### Stated problem A
Answer these questions using the test architecture text:
(i) What does the FixedTime utility provide?
(ii) Which AI event type is primarily used for validation testing?
(iii) What is used to build proper multipart bodies?
### Stated problem B
Retype the lines of the records from the one containing "This screenshot has width=494, height=309." through the final line of the records, inclusive.

### Source text
** Start **

Implementation Requirement: Each phase in the implementation plan must pass its corresponding integration tests before proceeding to the next phase. This ensures incremental validation and prevents regression as new features are added.

See Also: llma-acceptance-test-suite.md for end-to-end tests that require full PostHog infrastructure.

Test Architecture

Test Environment

In-Memory Router: Axum router running in test process using axum-test-helper::TestClient
Multipart Construction: Using reqwest::multipart::Form to build proper multipart bodies
Mock Dependencies: Mock Redis, time source, and event sink for isolation
No External Services: No database, S3, Kafka, or real authentication required

Test Framework

Integration Tests: Capture service tests from HTTP request through parsing and validation
Parameterized Tests: Test variations across different event types, blob sizes, and configurations
Async Testing: Support for testing concurrent requests and large payload processing
Test Utilities:
- CapturingSink: Mock event sink that stores events in memory for Kafka output verification
- FixedTime: Deterministic time source for reproducible tests
- TestSink: Simple no-op sink for HTTP endpoint tests

Test Data

AI Event Types: Primarily $ai_generation for validation testing
Blob Sizes: Small (< 1KB), Medium (~100KB), Empty
Content Types: application/json, text/plain, application/octet-stream
Multipart Boundaries: Various boundary strings including custom boundaries

Test Scenarios

Phase Completion Requirement: All integration tests for a phase must pass before implementation can proceed to the next phase. This gate ensures quality and prevents compound issues from multiple incomplete features.

** End **

Element and text position records:

** Start **

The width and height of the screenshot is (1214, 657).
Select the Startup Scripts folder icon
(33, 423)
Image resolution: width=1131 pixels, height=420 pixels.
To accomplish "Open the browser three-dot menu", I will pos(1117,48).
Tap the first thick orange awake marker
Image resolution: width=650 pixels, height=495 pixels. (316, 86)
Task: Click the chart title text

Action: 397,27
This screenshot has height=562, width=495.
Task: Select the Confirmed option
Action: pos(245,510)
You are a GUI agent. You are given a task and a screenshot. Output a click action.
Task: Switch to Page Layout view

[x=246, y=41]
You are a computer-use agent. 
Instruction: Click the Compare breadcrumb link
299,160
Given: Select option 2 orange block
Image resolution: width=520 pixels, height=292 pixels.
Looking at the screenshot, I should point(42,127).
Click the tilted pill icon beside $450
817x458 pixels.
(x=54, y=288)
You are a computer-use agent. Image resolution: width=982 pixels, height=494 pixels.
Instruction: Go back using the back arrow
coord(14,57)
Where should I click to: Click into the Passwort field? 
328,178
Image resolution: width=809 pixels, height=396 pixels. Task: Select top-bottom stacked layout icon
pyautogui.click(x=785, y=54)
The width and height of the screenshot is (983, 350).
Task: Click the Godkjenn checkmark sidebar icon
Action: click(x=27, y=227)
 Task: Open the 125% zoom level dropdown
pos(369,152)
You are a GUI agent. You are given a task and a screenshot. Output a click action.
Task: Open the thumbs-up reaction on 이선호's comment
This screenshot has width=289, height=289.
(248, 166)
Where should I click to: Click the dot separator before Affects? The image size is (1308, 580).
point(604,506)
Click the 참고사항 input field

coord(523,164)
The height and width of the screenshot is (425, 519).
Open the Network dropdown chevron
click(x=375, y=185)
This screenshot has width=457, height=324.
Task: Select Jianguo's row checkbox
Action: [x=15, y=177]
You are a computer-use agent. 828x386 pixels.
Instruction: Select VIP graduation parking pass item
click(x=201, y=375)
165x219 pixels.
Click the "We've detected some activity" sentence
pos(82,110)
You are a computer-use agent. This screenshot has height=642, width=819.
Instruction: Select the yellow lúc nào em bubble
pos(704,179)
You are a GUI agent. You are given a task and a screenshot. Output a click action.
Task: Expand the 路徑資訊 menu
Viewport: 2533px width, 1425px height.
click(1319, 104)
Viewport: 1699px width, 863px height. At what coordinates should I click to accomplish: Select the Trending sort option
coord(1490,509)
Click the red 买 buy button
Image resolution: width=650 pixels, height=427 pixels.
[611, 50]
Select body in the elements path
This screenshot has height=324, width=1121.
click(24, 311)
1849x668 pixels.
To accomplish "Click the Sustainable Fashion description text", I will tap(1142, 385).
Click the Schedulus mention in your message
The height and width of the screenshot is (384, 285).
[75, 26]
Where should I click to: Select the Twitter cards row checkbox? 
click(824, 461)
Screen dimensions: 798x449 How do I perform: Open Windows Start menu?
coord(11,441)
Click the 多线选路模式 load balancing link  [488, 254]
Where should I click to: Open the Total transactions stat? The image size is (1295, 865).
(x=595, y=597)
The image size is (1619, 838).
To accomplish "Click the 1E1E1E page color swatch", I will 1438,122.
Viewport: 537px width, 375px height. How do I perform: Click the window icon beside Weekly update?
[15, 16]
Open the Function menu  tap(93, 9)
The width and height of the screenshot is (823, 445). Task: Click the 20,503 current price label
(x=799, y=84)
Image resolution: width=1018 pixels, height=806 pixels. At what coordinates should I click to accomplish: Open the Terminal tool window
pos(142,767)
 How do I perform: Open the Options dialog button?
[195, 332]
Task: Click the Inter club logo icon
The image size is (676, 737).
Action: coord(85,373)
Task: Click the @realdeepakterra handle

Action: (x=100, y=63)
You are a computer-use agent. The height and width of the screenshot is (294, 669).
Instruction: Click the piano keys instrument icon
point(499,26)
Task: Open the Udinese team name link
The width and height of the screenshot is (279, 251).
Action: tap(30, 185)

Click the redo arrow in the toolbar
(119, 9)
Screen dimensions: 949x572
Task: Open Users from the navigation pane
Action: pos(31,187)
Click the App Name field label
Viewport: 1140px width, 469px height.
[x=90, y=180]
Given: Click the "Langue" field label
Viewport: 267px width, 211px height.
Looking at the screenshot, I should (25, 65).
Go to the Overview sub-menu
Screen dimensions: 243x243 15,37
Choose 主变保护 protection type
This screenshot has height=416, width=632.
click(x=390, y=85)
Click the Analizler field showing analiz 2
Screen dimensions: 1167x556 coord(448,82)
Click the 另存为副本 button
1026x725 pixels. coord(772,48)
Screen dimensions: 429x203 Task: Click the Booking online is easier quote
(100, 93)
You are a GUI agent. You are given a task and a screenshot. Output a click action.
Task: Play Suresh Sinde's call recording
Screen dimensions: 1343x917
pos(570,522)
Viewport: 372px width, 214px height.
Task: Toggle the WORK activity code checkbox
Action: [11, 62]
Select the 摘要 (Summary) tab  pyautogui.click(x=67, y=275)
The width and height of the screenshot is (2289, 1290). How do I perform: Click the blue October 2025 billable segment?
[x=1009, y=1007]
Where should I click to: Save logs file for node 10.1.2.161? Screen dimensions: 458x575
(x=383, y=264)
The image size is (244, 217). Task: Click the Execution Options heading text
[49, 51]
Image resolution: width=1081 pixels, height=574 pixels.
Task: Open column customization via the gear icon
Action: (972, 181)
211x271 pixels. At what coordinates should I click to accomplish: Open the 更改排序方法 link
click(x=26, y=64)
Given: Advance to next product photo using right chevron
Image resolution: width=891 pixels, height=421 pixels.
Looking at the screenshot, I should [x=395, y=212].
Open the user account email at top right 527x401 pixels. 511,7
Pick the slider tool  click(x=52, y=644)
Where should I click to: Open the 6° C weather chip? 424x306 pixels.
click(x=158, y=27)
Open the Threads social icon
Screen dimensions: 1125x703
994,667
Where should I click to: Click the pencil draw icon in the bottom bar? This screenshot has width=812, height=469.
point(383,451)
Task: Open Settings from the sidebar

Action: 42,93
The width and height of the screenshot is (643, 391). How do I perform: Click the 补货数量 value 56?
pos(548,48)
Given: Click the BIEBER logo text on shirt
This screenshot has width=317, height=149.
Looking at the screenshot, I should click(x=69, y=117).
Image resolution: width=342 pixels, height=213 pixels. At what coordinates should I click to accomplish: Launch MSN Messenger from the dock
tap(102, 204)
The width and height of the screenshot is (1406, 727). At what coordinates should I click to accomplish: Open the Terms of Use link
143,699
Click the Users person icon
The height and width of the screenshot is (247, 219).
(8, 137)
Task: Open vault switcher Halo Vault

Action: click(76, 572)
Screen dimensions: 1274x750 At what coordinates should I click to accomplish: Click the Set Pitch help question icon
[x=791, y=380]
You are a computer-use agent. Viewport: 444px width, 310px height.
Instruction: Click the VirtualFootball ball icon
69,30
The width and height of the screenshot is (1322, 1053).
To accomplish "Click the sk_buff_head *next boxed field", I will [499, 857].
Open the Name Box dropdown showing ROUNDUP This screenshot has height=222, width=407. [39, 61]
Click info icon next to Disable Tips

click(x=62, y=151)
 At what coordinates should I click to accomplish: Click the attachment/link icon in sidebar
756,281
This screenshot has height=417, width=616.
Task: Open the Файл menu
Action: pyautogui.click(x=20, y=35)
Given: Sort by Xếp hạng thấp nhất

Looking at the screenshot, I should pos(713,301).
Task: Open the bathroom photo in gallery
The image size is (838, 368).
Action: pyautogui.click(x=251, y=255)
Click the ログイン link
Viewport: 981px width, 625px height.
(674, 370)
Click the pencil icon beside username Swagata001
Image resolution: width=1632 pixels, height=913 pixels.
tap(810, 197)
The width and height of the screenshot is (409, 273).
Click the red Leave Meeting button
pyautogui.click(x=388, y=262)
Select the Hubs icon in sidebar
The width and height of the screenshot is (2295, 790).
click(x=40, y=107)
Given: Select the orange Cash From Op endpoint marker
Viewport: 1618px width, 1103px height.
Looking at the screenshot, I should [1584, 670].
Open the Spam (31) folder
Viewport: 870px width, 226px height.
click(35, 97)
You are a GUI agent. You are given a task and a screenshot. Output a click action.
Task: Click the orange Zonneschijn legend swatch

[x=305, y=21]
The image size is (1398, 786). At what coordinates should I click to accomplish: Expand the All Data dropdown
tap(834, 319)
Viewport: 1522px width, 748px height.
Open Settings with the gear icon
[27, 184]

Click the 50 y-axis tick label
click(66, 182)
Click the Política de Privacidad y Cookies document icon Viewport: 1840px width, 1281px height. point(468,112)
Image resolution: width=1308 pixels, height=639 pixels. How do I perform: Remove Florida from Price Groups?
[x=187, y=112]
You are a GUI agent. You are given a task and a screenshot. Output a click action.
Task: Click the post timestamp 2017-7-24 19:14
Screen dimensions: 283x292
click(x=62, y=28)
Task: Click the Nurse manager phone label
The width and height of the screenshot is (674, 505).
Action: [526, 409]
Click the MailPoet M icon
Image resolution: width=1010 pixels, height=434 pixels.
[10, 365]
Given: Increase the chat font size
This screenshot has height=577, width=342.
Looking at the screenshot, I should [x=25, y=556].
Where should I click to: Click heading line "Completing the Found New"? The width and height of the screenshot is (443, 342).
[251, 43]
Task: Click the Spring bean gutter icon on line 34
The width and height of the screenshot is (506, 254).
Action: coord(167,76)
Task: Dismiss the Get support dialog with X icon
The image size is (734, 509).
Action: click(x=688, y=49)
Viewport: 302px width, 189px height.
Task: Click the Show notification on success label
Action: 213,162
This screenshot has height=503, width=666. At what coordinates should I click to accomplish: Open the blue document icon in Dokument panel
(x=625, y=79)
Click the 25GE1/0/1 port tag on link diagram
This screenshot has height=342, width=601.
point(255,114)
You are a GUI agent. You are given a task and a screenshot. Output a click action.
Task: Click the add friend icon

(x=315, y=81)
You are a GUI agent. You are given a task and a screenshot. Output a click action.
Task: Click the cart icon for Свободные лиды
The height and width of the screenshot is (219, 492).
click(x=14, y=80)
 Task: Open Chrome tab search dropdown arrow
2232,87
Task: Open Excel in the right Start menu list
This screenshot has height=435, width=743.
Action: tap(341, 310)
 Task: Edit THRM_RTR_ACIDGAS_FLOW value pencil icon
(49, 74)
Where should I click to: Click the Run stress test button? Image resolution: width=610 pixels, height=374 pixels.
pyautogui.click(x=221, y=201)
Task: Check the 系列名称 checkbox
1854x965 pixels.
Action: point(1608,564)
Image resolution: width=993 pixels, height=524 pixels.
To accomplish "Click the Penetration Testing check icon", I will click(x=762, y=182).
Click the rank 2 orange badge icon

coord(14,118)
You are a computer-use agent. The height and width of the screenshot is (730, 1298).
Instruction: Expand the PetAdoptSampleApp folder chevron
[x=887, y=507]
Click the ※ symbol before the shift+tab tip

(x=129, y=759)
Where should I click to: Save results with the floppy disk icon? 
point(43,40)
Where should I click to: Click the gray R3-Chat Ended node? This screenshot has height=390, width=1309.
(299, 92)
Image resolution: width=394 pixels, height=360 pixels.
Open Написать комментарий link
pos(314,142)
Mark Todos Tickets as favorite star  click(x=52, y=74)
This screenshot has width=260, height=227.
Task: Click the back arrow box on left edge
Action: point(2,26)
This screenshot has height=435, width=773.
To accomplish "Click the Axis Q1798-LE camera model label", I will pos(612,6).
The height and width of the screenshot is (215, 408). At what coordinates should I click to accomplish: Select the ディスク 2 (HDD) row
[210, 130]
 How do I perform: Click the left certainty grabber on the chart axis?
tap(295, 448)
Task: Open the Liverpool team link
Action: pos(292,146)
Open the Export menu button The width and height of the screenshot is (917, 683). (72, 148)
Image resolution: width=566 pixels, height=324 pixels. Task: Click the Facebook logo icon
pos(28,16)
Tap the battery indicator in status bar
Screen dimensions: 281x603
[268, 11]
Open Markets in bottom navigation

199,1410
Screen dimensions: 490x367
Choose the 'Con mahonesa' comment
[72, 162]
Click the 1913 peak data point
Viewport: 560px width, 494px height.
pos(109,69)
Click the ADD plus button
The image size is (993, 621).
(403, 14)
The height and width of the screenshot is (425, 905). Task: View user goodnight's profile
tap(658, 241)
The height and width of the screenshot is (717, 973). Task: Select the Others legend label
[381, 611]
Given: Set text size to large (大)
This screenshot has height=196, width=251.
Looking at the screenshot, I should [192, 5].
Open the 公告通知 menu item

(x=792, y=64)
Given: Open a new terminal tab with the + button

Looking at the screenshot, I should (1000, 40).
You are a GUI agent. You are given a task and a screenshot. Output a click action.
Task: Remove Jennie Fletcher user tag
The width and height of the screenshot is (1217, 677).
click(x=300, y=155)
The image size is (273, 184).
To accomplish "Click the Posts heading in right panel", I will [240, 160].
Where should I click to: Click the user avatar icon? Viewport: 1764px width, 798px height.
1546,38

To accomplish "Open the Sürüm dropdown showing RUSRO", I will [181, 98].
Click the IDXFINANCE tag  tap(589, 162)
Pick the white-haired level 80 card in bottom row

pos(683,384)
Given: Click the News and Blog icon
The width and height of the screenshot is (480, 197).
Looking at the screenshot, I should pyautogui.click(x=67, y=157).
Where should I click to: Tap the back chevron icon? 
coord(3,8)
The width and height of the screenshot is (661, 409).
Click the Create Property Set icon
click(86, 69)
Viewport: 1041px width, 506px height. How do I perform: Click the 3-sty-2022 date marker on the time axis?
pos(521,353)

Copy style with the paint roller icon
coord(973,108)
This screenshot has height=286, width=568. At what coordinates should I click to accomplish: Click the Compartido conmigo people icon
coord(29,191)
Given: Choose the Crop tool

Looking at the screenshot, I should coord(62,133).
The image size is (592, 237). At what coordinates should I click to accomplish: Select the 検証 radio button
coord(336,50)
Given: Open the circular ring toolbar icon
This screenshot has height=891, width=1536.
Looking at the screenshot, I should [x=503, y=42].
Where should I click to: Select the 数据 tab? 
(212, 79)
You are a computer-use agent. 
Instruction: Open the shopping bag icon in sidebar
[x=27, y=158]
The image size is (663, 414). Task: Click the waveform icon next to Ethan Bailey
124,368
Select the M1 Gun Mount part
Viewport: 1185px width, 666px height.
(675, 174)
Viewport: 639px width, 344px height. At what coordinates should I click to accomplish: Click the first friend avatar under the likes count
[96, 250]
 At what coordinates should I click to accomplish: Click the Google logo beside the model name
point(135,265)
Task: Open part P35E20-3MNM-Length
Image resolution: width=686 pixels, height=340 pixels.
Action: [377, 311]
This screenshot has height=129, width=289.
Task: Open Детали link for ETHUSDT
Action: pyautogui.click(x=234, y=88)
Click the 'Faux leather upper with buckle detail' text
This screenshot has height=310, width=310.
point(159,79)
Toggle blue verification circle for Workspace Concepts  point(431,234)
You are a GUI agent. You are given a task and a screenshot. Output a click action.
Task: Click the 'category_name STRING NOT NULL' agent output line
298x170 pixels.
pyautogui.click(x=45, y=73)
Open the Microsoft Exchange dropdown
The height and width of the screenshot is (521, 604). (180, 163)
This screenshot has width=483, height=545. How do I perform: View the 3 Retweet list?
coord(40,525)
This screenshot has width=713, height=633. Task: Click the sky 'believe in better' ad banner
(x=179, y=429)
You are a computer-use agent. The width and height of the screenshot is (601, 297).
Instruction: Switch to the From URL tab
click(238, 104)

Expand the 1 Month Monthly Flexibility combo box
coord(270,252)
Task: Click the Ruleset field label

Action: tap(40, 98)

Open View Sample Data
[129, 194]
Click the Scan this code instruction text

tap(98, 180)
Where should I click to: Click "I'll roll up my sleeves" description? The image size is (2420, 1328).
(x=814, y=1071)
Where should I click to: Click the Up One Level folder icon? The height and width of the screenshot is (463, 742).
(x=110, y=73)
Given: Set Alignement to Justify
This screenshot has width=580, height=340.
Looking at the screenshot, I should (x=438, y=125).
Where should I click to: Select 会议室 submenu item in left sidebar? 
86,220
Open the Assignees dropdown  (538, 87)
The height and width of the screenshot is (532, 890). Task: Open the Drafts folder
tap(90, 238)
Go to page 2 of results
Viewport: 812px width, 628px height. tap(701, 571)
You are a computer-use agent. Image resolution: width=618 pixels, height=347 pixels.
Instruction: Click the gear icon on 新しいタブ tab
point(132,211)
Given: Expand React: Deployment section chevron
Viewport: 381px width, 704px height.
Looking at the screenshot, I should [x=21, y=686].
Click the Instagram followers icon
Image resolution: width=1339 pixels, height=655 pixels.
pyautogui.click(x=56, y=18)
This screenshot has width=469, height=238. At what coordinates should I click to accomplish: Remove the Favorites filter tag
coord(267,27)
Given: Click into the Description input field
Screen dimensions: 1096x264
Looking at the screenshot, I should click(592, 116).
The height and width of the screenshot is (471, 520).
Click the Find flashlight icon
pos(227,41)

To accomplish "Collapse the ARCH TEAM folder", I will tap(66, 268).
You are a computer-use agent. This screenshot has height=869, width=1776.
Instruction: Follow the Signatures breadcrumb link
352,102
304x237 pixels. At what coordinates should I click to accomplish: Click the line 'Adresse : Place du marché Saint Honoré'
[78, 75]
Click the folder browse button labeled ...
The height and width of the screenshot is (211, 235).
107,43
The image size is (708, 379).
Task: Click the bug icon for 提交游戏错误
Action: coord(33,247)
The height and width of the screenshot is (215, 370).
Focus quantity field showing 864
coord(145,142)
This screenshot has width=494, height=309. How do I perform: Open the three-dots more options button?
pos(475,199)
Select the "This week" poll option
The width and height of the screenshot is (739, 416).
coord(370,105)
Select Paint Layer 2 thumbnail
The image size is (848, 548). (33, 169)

** End **

### Task result A
(i) A deterministic time source for reproducible tests.
(ii) $ai_generation.
(iii) reqwest::multipart::Form.

### Task result B
This screenshot has width=494, height=309. How do I perform: Open the three-dots more options button?
pos(475,199)
Select the "This week" poll option
The width and height of the screenshot is (739, 416).
coord(370,105)
Select Paint Layer 2 thumbnail
The image size is (848, 548). (33, 169)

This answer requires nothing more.